-- EXCERPT PROVIDED --
--- --- ---
1°) I replaced my defective slot5 hard drive (4 to) with a smaller one (3 to) so as not to lose any data.
2°) The reconstruction seemed to have worked because I still had access to all the data, but the drives remained greyed out.
3°) I replaced the drive again with an other 4 to hard drive.
4°) The NAS displays two volumes:
- a 13 TB volume for drives 1, 2, 3, 4, and 6,
- a 1 TB volume on drive 6.
The NAS requests the deletion of the volumes from inactive hard disks 1, 2, 3, 4, 6 (13 to volume) and disk 6 (1 to volume).
5°) I deleted the 1 to partition from disk 6, thinking that it was causing problems with the volume reconstruction, but this did not change anything.
Is there a solution that will allow me to recover my original volume and start rebuilding without losing my data?
I found this article, which seems to be the solution to my problem, but I don't know enough about mdadm commands to adapt it to my problem.
ReadyNAS RN424 | Inactive Volume + RAID Issue | NETGEAR Communities
I hope one of you can help me. Thank you in advance for your help!
--- --- ---
(Data extracted from a collection)
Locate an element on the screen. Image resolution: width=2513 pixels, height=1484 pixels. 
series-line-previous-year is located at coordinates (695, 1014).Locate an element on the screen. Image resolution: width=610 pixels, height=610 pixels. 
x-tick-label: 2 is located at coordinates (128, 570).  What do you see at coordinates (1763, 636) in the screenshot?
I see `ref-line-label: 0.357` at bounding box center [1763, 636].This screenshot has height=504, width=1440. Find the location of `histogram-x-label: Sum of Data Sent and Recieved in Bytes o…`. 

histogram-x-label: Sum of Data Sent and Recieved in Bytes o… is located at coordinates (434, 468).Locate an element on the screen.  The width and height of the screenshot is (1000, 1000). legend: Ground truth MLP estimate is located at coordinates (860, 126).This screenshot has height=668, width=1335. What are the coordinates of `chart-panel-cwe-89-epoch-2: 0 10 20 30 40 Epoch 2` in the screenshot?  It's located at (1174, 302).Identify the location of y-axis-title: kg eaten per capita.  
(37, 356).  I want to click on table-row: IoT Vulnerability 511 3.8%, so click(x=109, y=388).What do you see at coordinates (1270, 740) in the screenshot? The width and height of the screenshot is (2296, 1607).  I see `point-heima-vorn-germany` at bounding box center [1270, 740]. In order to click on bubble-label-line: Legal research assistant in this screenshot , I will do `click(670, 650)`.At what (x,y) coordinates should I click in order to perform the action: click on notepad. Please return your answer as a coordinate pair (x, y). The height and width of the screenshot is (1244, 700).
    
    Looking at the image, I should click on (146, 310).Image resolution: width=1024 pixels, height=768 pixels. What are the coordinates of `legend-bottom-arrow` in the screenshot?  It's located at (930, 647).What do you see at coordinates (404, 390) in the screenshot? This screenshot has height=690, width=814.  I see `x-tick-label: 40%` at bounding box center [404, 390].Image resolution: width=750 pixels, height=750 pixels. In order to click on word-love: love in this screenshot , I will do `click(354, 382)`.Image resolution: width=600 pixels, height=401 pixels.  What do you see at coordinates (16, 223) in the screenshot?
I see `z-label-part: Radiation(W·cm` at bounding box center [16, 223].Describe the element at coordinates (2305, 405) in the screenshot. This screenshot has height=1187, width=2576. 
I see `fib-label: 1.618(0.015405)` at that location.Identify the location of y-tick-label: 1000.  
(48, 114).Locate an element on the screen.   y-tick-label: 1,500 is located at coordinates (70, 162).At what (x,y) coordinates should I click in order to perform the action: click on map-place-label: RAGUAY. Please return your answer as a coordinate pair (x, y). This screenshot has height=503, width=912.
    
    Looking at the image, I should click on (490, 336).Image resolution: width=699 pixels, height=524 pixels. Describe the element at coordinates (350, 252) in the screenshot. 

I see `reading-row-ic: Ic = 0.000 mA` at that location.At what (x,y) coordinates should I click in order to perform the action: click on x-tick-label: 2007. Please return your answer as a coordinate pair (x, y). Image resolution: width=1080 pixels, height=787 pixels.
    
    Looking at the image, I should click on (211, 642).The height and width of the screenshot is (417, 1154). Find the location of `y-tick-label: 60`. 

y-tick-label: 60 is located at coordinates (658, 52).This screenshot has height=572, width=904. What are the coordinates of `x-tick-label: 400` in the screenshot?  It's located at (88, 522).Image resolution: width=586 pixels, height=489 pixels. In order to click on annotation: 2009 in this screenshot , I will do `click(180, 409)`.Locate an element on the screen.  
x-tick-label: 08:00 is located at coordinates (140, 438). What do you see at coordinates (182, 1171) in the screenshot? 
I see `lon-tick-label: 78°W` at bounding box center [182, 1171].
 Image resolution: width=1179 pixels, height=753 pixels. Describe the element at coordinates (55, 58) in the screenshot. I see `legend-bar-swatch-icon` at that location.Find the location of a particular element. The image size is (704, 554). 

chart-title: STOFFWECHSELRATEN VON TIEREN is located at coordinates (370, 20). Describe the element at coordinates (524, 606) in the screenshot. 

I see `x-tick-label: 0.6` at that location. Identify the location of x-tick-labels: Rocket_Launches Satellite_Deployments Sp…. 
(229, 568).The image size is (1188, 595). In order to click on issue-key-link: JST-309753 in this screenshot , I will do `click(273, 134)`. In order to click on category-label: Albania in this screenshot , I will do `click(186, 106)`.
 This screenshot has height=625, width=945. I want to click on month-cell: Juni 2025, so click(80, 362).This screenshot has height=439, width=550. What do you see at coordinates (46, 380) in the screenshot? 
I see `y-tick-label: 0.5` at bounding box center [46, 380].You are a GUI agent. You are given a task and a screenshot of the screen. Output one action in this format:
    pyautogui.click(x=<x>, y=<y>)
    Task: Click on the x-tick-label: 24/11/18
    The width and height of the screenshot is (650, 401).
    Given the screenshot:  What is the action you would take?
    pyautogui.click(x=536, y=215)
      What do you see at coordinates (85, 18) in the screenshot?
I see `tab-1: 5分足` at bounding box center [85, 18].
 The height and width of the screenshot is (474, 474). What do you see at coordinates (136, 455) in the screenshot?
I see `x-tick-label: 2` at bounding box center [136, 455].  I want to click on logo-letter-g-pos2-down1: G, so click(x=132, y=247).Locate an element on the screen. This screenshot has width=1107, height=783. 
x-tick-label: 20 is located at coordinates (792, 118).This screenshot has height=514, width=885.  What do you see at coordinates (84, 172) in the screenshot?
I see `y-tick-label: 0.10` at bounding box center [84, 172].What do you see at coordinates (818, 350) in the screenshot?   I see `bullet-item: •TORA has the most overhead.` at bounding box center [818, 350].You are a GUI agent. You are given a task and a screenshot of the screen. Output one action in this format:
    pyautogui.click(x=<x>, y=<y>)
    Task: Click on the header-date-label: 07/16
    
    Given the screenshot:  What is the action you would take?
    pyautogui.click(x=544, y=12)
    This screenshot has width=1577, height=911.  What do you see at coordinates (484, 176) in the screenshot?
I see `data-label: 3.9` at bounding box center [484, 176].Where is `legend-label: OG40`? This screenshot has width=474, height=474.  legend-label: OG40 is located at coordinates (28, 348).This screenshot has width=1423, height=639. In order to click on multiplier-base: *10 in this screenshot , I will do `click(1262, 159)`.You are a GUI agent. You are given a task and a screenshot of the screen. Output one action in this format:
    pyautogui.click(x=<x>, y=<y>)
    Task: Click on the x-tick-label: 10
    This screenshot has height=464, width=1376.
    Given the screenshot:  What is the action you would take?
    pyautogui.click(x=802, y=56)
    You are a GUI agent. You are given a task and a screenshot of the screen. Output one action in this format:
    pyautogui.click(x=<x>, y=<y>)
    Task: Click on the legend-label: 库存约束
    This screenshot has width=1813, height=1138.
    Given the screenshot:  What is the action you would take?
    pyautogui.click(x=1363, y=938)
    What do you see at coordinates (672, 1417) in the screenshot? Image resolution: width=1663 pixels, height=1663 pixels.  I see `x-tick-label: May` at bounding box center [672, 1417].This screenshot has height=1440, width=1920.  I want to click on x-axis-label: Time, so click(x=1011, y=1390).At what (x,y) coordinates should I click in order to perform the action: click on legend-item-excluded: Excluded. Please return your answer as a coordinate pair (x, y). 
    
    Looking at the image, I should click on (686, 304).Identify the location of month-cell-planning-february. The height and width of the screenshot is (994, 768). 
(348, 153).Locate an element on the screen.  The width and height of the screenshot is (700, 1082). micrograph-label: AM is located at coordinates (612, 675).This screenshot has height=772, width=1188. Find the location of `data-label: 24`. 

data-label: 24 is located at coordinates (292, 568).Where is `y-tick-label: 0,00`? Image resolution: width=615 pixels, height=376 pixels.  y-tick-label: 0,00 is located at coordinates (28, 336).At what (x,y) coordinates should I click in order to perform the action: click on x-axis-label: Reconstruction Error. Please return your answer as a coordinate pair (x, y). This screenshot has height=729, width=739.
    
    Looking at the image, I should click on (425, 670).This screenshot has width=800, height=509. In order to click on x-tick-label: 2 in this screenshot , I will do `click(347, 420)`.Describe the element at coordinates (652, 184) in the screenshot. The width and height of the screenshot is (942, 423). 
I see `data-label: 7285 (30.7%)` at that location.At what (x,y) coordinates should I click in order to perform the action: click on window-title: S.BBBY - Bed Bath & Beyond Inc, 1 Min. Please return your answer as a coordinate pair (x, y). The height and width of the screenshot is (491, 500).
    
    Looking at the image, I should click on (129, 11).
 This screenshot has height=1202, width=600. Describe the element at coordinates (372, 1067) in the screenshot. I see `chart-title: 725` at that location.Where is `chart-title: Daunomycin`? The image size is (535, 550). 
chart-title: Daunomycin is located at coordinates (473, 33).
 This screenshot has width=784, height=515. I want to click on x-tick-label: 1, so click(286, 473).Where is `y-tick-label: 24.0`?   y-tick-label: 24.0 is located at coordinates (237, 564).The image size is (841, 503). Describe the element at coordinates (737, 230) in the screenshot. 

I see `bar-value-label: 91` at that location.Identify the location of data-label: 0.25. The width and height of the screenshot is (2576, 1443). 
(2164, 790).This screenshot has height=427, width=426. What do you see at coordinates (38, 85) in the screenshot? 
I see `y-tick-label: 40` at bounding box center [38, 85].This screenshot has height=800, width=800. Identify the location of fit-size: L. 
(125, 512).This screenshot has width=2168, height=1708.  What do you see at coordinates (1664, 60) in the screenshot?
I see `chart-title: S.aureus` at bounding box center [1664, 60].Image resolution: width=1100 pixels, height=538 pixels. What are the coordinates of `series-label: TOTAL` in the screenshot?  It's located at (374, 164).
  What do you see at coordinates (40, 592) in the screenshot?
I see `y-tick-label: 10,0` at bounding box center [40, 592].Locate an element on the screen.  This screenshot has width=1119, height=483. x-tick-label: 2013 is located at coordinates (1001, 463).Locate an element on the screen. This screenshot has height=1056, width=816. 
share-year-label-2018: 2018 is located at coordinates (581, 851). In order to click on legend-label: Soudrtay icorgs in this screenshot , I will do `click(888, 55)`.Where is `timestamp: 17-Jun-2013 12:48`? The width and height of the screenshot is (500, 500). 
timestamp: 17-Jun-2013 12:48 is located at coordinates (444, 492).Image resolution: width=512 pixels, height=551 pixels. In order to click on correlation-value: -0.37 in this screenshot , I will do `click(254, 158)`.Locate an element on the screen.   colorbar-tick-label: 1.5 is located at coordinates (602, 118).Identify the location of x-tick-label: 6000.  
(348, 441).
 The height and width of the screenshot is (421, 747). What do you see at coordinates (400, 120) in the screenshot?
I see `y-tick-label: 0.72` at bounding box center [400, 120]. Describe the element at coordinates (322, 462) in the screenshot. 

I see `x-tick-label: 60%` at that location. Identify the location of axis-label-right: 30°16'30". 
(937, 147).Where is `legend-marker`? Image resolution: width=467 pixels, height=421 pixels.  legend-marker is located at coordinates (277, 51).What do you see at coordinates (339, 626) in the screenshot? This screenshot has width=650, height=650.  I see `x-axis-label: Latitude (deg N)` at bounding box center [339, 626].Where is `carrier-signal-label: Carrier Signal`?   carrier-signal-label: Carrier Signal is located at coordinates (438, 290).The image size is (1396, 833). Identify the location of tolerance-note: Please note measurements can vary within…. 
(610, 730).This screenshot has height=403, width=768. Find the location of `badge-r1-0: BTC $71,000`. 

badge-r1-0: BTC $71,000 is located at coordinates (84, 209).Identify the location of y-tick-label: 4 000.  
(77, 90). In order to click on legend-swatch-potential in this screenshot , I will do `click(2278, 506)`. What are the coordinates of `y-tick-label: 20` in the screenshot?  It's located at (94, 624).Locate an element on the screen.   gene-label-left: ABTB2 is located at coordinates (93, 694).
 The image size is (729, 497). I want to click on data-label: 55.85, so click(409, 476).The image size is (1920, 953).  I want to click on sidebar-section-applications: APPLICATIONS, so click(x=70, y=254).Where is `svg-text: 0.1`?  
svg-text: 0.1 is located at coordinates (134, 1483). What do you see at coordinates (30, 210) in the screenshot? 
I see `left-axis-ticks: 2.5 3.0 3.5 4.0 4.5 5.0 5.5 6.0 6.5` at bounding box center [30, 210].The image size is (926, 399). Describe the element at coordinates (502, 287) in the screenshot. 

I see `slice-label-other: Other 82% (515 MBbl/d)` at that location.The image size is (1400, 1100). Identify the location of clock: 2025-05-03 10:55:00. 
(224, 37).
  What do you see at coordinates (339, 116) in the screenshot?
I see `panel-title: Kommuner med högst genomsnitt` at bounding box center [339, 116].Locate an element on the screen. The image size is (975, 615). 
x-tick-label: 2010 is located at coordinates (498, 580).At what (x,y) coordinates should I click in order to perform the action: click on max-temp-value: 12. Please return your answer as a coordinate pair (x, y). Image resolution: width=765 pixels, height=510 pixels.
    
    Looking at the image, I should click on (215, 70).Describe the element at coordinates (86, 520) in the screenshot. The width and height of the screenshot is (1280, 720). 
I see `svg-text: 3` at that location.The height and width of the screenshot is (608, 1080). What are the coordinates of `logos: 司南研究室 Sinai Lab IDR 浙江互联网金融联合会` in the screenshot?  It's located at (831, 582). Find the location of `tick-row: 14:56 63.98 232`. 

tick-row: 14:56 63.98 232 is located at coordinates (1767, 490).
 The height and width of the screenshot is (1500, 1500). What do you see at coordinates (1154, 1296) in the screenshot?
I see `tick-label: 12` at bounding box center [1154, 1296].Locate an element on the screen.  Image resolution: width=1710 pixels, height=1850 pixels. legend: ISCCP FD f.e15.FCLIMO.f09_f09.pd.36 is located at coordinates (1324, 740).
--- --- ---
-- ACTIVITY LIST --
[1] In the NAS troubleshooting post, rewrite the portion that begins at the words "1°) I replaced" and stops after "on drive 6.", swapping "NAS" for "storage server".
[2] Translate this sentence from the NAS troubleshooting post into Spanish: "The reconstruction seemed to have worked because I still had access to all the data, but the drives remained greyed out."

-- ANSWERS FOR EACH ITEM --
[1]
1°) I replaced my defective slot5 hard drive (4 to) with a smaller one (3 to) so as not to lose any data.
2°) The reconstruction seemed to have worked because I still had access to all the data, but the drives remained greyed out.
3°) I replaced the drive again with an other 4 to hard drive.
4°) The storage server displays two volumes:
- a 13 TB volume for drives 1, 2, 3, 4, and 6,
- a 1 TB volume on drive 6.

[2] La reconstrucción pareció haber funcionado porque todavía tenía acceso a todos los datos, pero las unidades siguieron apareciendo en gris.